H Jakub Hrozek
I also have a use case for this. My situation is that we are building out Linux Server
environments in AWS cloud for SAP clients and want a way to have centralised accounts for
our engineers and allow customers to login with their Microsoft AD user accounts.
I’ve been able to get this to work with the Linux Servers (CentOS 7) connected to our IPA
Domain with a one-way trust relationship between our IPA Domain and the customers AD
forest however, IPA is another set of infrastructure that we would rather do without and
use our existing Microsoft AD domain with a one-way trust from customer to us.
This doesn’t seem to work when the Linux Server is a member of our Microsoft AD domain.
On Tue, Mar 01, 2016 at 12:10:30AM -0000,
kprprl(a)gmail.com wrote:
…
<
https://lists.fedorahosted.org/archives/list/sssd-users@lists.fedorahoste...

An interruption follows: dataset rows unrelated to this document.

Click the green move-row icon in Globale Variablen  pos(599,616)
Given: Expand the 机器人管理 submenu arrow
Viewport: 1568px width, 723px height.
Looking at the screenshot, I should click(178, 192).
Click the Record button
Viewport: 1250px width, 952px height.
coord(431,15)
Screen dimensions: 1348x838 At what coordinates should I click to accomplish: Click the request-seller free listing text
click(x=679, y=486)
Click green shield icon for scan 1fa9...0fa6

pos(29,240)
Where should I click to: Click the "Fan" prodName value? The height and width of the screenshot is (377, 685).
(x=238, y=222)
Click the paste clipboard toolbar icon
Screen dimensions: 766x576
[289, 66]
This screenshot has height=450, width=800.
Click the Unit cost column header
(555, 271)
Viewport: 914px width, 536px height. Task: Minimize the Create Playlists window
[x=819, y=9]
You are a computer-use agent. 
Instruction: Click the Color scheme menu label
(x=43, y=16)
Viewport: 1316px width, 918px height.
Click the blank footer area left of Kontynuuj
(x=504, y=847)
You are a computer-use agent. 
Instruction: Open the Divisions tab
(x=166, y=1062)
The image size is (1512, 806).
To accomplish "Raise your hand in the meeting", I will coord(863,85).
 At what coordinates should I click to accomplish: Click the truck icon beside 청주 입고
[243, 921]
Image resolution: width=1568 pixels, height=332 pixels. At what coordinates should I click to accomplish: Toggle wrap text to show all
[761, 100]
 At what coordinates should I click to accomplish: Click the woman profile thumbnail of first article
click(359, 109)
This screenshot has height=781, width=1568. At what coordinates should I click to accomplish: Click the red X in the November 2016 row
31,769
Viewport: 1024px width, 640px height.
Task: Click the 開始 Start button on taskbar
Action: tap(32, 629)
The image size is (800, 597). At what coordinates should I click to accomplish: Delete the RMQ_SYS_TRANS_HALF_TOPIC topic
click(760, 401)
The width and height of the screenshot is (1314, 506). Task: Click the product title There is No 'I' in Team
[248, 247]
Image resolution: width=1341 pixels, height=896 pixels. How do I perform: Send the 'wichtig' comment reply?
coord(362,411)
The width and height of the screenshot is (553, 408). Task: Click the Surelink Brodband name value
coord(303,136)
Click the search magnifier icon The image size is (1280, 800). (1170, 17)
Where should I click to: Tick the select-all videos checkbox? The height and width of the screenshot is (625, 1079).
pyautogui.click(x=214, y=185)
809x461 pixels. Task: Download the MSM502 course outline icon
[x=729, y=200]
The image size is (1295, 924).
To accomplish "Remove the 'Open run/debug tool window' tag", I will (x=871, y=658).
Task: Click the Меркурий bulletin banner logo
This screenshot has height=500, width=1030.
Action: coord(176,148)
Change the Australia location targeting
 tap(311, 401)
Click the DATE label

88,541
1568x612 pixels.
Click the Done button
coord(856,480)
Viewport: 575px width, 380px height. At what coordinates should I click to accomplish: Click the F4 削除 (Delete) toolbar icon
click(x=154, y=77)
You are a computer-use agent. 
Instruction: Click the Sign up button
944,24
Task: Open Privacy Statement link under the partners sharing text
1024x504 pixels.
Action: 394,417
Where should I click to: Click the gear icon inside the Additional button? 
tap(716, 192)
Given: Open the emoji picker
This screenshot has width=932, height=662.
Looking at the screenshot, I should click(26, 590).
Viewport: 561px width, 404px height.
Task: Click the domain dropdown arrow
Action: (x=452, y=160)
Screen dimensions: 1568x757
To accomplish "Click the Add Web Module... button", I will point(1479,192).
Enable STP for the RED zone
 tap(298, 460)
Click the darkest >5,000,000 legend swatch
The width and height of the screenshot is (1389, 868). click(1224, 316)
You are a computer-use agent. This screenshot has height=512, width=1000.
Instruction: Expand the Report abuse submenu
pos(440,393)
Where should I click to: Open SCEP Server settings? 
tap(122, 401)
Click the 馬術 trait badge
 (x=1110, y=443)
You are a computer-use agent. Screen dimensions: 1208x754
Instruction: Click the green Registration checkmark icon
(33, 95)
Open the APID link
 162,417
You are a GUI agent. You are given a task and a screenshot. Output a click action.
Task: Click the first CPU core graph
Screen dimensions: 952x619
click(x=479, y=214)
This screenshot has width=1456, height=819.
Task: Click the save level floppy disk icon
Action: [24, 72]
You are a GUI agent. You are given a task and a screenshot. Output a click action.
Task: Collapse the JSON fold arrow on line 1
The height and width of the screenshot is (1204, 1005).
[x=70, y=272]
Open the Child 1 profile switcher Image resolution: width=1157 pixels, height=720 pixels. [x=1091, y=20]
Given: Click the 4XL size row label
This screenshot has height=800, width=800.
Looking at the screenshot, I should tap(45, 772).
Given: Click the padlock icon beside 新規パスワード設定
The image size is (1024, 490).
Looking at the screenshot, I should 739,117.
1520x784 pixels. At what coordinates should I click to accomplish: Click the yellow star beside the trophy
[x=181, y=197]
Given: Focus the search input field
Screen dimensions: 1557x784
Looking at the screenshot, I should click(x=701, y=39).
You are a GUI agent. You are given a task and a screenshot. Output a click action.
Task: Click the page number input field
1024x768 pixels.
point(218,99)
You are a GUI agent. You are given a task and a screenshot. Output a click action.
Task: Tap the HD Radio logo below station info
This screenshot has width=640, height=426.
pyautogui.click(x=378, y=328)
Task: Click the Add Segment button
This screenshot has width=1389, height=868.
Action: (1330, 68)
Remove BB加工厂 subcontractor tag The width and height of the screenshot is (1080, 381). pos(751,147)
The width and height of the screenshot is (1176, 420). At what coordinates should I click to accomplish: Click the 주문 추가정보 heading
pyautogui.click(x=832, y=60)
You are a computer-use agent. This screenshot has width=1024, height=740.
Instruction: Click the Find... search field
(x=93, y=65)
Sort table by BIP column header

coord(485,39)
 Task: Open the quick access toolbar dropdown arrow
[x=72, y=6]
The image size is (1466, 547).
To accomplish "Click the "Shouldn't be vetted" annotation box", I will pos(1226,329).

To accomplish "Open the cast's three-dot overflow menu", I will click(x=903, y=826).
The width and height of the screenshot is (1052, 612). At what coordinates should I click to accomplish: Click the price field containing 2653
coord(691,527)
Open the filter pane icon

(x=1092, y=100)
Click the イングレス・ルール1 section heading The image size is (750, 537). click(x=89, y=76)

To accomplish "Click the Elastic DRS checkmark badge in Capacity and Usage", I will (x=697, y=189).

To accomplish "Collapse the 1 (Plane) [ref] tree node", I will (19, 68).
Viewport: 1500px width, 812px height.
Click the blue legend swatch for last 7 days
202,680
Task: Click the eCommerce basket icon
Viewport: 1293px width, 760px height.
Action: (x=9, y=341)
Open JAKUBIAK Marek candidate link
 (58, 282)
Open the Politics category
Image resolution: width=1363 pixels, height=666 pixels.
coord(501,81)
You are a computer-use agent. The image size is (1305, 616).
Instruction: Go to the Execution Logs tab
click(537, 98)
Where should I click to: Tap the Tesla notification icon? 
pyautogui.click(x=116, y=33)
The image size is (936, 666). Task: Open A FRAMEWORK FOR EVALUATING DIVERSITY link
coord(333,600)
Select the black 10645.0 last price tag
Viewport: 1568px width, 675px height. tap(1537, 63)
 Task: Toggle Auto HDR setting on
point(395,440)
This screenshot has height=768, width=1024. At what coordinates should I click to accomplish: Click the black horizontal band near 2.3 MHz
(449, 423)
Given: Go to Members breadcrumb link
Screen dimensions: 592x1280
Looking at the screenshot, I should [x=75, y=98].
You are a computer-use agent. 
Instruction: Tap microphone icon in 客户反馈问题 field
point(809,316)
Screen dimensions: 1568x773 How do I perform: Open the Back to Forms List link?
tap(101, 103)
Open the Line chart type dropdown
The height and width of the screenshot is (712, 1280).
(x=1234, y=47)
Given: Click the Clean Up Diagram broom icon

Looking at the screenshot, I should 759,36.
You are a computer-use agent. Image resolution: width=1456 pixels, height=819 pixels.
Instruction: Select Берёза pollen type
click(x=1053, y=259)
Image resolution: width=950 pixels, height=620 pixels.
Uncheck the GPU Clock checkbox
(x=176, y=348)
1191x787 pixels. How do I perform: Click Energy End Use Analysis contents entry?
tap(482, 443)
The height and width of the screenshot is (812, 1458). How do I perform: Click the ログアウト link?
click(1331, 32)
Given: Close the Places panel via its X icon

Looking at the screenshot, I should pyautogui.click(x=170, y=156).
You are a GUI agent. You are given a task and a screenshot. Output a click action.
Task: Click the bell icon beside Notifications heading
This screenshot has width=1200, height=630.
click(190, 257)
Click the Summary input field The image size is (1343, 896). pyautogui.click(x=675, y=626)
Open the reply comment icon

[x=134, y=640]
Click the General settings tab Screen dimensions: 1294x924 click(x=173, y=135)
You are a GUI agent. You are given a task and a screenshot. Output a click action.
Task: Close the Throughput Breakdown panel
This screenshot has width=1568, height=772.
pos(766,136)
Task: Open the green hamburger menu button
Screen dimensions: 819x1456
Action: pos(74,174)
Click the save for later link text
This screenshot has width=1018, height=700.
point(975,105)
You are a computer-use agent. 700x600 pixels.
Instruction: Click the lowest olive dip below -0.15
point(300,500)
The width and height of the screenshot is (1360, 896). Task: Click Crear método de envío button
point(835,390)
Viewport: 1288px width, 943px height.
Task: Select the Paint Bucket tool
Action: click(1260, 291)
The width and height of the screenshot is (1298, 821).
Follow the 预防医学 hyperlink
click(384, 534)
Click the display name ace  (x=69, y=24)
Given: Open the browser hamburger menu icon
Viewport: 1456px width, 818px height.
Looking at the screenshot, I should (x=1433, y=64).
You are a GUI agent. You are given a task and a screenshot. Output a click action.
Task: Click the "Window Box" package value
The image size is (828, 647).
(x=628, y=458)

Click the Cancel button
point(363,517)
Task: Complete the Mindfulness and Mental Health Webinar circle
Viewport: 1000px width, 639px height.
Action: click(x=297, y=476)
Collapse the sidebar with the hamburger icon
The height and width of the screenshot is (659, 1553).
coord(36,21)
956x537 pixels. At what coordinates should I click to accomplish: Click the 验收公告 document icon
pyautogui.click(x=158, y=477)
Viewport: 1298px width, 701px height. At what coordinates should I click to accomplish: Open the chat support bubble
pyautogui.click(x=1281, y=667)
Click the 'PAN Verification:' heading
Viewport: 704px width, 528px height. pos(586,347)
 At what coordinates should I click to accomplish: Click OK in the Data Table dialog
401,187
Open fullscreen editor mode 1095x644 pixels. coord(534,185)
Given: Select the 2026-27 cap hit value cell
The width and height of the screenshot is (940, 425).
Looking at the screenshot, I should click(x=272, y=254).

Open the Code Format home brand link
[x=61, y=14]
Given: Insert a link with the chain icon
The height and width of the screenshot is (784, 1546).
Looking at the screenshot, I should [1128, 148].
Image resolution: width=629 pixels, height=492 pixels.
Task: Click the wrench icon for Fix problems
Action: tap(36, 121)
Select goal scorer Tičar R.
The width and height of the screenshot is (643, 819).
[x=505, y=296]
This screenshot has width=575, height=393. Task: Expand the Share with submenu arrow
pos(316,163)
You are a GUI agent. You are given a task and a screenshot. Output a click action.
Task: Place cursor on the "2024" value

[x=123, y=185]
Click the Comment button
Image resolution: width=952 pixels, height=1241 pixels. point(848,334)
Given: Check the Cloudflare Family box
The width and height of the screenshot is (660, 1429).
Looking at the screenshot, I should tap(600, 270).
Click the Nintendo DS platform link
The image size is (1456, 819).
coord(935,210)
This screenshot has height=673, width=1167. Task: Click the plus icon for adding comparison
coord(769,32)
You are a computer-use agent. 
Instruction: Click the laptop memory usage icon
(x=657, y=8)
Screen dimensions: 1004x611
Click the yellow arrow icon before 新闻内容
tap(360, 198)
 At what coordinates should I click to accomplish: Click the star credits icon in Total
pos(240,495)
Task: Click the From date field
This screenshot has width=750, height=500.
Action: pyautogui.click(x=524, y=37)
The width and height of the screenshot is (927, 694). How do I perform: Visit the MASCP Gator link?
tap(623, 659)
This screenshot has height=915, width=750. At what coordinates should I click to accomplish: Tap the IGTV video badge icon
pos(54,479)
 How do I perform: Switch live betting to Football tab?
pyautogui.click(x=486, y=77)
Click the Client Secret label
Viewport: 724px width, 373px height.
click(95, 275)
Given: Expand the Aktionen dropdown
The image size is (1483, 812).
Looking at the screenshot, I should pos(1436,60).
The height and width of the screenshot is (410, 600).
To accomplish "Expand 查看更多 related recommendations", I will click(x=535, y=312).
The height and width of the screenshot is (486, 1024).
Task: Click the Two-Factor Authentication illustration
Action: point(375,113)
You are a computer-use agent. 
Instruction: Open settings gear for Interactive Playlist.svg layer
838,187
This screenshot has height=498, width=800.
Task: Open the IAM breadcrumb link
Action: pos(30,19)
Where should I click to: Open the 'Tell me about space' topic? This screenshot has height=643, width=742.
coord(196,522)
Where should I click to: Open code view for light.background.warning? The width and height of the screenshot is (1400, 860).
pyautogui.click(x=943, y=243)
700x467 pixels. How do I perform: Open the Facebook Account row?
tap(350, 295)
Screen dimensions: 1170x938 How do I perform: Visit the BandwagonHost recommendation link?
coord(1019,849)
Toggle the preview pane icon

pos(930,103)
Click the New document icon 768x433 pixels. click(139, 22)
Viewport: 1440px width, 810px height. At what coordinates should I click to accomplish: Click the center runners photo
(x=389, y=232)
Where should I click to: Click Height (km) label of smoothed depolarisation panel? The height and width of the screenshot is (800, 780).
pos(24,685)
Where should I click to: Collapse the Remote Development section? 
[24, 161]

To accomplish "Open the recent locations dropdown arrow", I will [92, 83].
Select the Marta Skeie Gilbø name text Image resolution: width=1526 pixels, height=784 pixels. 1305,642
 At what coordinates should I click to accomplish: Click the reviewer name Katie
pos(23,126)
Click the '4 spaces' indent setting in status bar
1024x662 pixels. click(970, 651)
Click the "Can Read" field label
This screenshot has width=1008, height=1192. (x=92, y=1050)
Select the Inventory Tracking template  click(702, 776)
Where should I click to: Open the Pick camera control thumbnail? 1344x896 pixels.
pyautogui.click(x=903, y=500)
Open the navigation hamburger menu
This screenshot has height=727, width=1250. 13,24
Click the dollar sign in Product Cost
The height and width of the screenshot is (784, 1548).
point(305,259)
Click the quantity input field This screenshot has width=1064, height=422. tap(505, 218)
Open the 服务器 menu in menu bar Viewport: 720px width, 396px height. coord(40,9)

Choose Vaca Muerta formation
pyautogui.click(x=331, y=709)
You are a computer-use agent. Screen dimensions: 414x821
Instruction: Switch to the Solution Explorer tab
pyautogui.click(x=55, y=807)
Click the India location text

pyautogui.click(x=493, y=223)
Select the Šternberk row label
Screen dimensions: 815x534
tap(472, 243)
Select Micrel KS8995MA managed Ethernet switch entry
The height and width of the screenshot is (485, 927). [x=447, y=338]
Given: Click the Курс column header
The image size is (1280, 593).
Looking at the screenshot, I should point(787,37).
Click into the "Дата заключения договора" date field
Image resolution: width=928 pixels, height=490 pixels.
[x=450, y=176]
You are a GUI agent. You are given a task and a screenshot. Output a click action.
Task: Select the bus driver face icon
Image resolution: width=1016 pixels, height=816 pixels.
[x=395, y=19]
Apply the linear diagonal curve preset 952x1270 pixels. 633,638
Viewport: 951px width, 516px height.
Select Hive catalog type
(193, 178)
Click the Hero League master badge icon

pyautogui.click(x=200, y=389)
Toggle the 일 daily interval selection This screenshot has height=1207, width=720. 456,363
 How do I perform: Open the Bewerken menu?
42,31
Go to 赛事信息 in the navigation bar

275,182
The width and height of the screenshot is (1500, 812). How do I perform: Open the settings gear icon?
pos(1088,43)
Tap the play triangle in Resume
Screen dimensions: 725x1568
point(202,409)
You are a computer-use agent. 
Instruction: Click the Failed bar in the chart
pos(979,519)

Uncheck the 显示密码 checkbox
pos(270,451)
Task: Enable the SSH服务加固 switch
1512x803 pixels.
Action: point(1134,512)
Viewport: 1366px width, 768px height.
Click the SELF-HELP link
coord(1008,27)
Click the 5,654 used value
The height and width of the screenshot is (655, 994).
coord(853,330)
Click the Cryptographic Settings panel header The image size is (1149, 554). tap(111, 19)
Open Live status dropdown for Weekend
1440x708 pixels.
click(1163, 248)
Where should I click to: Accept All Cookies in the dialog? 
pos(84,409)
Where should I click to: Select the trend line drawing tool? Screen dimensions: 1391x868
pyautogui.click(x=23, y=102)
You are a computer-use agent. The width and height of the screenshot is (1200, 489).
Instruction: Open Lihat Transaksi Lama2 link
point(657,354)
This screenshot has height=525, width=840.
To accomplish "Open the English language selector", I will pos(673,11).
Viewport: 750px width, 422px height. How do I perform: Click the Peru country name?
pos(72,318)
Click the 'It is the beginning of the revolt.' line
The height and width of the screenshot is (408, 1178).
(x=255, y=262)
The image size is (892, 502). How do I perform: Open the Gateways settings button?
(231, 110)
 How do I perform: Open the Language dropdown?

"Not supported at the moment short of joining the client to the two forests and
defining two [domain] sections.”
Q1. How can I join the client to two forests and define two [domain] sections?
On Tue, Mar 01, 2016 at 12:10:30AM -0000,
kprprl(a)gmail.com wrote:
“...It's planned but we're not there yet…”
Q2. Any news on when this feature may be implemented on your Road Map?
Best Regards,
Tony Barganski